• [Stored items]
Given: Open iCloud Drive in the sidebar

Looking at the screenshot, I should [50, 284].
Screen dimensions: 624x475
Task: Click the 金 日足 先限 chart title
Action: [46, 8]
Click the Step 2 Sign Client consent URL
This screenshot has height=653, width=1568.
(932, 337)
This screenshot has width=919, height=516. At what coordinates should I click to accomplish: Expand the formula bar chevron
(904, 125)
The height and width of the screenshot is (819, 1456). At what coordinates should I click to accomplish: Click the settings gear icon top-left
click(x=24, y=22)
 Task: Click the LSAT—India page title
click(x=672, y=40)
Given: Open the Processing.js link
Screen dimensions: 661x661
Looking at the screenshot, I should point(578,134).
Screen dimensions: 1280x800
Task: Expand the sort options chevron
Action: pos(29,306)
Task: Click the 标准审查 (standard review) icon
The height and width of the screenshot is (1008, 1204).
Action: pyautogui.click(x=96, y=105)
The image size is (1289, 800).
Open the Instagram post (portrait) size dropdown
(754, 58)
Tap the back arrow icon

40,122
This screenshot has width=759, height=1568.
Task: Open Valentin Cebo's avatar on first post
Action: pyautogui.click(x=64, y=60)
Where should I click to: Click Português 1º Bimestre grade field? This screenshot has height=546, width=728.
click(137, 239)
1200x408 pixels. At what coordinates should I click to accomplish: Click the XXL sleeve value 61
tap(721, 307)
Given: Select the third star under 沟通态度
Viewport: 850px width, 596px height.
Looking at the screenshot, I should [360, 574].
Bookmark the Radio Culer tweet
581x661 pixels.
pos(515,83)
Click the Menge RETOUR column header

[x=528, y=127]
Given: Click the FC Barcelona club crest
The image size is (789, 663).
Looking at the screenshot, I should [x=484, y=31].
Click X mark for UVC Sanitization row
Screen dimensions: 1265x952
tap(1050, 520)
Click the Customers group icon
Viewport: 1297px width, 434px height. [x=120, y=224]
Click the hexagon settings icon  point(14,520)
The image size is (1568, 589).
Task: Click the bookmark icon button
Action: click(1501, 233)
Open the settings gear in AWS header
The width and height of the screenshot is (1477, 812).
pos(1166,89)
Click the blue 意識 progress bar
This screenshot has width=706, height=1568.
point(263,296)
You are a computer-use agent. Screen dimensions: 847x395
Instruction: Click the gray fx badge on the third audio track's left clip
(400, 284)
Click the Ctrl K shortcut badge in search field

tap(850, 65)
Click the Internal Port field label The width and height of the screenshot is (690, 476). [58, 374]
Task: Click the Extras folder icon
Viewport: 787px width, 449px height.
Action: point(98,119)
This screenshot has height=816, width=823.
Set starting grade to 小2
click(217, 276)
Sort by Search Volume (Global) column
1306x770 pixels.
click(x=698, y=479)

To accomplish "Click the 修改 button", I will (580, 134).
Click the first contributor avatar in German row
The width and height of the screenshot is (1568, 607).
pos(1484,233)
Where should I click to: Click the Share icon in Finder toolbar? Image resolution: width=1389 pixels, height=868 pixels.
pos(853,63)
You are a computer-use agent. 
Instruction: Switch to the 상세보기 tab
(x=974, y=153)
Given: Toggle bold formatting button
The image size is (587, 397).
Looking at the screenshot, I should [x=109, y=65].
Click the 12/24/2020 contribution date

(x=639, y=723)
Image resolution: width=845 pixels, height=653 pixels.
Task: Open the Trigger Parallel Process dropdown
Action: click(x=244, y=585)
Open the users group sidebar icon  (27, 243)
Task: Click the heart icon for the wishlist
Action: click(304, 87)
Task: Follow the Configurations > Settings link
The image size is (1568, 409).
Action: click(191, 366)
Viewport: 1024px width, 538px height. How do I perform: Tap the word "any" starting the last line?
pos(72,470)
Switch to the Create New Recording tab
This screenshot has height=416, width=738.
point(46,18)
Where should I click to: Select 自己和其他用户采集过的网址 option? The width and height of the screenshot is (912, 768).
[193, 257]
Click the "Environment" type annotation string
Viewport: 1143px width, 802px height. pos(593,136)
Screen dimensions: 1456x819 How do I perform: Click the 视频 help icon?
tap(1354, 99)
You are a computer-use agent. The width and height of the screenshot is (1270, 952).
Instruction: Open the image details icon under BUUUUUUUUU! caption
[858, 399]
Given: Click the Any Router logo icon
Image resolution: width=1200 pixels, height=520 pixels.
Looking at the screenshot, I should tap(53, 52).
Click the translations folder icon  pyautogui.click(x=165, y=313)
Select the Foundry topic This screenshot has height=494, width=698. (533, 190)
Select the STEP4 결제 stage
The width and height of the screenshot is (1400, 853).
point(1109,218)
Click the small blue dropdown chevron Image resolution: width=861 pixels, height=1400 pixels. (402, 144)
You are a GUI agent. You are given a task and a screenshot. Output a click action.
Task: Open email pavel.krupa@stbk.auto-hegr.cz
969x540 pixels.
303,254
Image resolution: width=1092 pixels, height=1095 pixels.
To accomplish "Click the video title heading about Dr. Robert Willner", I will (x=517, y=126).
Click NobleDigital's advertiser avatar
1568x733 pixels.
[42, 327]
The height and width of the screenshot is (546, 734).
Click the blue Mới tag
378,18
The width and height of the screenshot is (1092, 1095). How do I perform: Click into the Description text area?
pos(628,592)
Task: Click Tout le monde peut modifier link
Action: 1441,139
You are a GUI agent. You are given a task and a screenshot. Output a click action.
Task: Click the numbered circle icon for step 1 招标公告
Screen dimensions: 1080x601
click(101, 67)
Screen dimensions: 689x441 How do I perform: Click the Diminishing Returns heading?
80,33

• [Task requirements]
Consider the entries above and return each line with the string "agent".

• [Answer box]
You are a computer-use agent. Screen dimensions: 847x395
You are a computer-use agent. 
You are a computer-use agent. The width and height of the screenshot is (1270, 952).
You are a GUI agent. You are given a task and a screenshot. Output a click action.
You are a GUI agent. You are given a task and a screenshot. Output a click action.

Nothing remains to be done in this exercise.